=== Extracted records ===

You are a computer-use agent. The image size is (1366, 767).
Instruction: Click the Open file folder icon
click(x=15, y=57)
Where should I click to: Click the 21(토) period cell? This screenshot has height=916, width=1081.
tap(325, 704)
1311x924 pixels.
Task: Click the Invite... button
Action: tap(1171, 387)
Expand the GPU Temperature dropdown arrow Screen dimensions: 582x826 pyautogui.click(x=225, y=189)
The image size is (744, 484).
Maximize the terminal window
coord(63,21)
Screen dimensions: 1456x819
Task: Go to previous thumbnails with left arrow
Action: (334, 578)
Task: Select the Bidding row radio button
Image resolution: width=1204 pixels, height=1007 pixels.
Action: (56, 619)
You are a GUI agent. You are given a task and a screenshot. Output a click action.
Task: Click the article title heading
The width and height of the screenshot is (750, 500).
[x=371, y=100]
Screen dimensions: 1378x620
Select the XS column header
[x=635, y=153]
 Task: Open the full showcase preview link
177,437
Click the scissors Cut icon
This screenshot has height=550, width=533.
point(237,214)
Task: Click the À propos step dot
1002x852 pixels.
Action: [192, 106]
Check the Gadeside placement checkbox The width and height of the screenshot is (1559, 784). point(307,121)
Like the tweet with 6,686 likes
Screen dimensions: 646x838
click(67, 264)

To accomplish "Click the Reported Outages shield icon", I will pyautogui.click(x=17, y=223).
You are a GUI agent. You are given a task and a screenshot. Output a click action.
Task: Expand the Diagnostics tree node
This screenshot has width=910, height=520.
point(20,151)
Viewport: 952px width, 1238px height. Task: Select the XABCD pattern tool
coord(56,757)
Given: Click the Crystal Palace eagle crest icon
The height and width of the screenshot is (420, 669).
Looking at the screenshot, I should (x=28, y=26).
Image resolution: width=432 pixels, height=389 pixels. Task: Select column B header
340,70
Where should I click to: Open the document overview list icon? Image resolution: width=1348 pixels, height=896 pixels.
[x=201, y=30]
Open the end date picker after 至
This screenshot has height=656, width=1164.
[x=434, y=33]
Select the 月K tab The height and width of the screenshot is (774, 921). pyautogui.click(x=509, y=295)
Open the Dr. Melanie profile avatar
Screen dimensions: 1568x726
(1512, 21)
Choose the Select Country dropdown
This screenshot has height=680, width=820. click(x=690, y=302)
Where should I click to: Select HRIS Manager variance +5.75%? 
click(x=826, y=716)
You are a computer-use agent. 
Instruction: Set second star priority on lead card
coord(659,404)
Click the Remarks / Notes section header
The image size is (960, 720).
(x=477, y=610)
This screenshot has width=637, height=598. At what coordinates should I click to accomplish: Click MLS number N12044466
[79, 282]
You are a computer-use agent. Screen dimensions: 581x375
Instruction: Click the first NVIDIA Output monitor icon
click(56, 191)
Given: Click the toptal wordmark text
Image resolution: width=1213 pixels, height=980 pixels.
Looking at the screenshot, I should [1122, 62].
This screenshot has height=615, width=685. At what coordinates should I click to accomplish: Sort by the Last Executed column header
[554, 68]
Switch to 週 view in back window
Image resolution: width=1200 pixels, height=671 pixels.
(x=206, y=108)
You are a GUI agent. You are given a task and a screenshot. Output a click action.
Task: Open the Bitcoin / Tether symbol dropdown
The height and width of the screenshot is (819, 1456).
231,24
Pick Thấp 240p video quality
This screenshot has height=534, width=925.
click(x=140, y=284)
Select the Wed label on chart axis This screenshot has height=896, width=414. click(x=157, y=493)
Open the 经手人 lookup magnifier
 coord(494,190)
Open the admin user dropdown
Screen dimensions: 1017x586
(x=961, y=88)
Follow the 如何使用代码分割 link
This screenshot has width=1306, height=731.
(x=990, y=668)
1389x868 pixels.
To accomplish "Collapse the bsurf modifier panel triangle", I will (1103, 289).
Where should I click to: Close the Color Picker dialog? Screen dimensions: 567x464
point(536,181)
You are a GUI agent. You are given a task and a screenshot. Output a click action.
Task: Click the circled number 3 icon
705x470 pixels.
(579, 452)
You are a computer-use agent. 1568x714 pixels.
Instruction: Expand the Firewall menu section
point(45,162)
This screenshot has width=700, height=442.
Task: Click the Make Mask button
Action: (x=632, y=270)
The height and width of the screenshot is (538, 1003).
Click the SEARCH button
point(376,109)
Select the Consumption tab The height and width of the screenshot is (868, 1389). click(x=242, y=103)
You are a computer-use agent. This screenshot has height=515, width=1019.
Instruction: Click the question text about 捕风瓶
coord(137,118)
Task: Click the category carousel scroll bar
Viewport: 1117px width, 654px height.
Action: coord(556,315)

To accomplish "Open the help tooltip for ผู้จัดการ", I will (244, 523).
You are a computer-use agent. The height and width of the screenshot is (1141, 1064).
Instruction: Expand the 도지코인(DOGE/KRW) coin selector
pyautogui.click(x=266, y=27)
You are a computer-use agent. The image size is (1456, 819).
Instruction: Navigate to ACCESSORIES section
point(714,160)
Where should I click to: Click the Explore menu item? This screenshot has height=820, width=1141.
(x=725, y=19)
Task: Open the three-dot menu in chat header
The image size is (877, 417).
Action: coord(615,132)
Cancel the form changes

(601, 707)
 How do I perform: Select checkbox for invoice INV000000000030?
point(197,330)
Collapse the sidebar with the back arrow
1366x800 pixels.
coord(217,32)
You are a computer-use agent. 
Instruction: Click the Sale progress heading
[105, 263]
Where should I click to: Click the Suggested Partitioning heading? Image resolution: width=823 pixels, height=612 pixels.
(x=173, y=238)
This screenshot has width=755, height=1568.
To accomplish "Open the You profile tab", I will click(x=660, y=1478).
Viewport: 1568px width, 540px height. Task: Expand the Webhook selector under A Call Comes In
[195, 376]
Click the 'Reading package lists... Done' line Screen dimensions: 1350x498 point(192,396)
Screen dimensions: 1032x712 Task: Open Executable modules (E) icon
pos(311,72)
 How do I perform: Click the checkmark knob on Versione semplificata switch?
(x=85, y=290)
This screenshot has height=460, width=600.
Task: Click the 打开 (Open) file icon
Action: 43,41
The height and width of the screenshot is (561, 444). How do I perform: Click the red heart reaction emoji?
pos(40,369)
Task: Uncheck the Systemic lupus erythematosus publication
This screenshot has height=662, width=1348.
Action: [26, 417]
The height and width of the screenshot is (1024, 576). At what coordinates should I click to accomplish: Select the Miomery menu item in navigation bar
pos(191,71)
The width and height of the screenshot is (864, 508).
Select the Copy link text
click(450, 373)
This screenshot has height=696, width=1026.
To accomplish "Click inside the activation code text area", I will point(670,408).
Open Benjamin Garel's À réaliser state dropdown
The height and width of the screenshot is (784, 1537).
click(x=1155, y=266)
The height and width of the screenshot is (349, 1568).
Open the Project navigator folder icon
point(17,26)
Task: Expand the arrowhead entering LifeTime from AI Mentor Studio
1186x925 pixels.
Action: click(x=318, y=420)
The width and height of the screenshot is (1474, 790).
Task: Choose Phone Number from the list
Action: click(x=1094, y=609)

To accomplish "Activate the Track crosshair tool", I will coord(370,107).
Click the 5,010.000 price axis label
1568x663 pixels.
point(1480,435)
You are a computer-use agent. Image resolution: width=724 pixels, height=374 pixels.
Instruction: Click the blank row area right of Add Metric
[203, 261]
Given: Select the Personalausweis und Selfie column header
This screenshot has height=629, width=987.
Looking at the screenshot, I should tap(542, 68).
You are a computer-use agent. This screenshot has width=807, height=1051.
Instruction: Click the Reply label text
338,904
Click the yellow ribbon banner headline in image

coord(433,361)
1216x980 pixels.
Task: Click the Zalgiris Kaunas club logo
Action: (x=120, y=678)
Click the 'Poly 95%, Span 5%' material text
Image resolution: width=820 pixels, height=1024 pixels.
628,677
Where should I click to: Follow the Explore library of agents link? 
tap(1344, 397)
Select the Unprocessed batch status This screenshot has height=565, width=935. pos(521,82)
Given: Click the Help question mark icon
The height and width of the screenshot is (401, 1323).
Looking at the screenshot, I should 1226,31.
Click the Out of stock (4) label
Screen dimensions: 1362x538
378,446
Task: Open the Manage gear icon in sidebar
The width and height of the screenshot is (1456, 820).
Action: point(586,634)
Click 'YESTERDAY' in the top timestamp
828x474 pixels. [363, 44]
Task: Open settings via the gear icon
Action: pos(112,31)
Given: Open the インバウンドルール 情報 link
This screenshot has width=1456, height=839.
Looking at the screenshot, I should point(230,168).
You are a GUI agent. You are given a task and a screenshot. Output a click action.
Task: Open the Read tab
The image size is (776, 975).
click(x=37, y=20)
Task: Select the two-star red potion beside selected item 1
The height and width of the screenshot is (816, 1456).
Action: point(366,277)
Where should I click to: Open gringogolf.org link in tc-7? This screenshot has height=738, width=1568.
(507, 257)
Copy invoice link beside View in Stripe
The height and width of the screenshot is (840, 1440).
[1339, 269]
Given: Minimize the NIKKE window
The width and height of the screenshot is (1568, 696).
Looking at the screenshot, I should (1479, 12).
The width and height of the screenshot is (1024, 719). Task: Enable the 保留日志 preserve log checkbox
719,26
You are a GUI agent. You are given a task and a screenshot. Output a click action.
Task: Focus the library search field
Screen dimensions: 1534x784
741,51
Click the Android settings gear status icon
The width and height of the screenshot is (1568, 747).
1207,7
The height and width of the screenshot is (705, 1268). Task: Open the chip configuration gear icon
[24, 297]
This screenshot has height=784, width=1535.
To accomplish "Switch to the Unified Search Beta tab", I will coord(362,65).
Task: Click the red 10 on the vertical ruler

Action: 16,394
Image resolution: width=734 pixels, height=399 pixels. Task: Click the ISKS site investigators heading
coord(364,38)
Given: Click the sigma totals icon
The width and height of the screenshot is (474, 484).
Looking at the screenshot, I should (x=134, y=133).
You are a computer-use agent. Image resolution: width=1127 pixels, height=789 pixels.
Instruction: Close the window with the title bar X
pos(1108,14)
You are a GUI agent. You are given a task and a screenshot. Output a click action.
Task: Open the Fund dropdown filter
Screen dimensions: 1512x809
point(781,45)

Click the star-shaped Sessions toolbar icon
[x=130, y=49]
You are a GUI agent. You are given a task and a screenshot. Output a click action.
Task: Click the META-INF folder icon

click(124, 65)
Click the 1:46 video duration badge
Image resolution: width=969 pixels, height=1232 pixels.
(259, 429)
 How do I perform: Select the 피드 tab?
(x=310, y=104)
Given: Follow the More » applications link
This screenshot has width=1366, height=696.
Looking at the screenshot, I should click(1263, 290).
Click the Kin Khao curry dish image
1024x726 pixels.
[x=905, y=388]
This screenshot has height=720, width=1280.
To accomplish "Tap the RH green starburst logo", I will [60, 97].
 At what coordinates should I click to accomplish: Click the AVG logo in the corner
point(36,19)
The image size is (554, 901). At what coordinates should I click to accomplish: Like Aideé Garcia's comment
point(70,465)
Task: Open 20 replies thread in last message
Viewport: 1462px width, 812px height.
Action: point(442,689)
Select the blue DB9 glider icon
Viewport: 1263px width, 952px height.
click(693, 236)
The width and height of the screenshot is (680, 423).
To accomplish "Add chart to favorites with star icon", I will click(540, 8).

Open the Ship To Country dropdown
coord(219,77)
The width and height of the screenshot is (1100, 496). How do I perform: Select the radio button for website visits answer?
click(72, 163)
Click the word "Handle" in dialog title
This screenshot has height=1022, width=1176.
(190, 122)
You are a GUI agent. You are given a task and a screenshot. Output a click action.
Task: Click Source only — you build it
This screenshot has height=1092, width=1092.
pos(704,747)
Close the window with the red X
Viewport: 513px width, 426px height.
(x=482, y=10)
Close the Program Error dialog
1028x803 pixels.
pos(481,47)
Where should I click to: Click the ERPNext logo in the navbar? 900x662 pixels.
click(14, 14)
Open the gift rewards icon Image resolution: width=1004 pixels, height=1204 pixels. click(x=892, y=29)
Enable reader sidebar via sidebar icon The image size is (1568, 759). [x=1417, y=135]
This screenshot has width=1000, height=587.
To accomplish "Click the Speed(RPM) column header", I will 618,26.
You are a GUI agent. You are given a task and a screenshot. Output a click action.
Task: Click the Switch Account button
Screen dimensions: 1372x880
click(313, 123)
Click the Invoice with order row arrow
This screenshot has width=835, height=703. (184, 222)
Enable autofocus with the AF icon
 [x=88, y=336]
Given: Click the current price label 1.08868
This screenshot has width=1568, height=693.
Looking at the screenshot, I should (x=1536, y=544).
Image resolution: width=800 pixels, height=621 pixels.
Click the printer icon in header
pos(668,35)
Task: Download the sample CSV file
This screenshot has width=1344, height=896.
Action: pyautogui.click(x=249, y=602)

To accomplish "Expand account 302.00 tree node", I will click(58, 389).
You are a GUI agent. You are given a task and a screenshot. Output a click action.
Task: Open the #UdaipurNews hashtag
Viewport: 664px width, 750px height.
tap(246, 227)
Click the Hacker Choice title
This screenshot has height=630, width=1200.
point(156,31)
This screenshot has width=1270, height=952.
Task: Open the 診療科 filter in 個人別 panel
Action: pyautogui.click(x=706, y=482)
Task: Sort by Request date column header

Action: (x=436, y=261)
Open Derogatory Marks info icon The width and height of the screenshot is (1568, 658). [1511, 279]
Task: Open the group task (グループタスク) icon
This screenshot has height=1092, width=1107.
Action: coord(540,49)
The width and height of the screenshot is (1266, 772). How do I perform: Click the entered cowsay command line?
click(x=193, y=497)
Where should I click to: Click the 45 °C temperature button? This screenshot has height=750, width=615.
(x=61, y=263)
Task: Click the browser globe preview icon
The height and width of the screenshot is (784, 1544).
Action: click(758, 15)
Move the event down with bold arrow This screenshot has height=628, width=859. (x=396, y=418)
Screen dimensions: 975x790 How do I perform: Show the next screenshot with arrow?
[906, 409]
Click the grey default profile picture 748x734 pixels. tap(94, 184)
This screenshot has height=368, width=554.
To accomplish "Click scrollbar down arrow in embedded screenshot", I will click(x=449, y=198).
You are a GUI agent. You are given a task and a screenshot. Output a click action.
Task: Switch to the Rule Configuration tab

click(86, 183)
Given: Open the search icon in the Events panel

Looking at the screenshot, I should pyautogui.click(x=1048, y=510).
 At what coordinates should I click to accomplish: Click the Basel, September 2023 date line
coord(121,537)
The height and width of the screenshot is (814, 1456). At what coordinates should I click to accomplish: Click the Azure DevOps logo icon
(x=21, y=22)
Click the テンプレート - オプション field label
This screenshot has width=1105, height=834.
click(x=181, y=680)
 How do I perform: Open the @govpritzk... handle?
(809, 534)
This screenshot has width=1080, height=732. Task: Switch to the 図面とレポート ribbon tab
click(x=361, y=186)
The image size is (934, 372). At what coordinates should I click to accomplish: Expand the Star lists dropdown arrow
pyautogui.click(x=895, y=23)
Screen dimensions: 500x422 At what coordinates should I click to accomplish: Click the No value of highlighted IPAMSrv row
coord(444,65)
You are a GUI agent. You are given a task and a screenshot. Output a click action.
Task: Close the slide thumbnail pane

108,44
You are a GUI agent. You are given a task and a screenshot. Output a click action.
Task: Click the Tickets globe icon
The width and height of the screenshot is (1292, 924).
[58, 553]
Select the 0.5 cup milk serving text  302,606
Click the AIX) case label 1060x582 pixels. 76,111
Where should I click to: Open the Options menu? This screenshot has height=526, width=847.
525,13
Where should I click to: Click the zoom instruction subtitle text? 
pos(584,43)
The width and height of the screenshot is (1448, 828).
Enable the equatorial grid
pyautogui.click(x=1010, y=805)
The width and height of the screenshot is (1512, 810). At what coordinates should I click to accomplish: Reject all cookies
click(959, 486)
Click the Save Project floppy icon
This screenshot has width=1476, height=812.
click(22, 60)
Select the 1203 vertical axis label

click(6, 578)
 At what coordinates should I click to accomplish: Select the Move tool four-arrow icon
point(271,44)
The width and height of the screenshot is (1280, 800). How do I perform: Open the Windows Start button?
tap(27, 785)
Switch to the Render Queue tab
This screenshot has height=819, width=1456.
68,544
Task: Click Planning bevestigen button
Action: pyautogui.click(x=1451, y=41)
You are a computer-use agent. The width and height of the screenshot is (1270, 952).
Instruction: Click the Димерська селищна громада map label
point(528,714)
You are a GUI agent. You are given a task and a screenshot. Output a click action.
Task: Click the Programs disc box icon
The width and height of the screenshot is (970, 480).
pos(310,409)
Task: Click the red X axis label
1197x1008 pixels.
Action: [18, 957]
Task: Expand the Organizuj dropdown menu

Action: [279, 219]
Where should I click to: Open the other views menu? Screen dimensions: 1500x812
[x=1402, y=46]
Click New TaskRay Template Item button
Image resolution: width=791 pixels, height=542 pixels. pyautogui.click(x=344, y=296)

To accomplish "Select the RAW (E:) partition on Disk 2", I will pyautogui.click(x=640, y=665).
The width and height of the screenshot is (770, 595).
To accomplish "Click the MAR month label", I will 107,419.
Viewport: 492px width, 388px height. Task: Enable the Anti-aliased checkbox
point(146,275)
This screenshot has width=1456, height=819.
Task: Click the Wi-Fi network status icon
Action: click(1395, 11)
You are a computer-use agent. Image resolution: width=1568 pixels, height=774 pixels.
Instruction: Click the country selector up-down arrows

===

Work instructions —
Starting at the beginning of the material and ending with the line containing "Action: (56, 619)", write those lines out again with "terminal" swapped for "browser" and nothing else altered.

Result of the task —
You are a computer-use agent. The image size is (1366, 767).
Instruction: Click the Open file folder icon
click(x=15, y=57)
Where should I click to: Click the 21(토) period cell? This screenshot has height=916, width=1081.
tap(325, 704)
1311x924 pixels.
Task: Click the Invite... button
Action: tap(1171, 387)
Expand the GPU Temperature dropdown arrow Screen dimensions: 582x826 pyautogui.click(x=225, y=189)
The image size is (744, 484).
Maximize the browser window
coord(63,21)
Screen dimensions: 1456x819
Task: Go to previous thumbnails with left arrow
Action: (334, 578)
Task: Select the Bidding row radio button
Image resolution: width=1204 pixels, height=1007 pixels.
Action: (56, 619)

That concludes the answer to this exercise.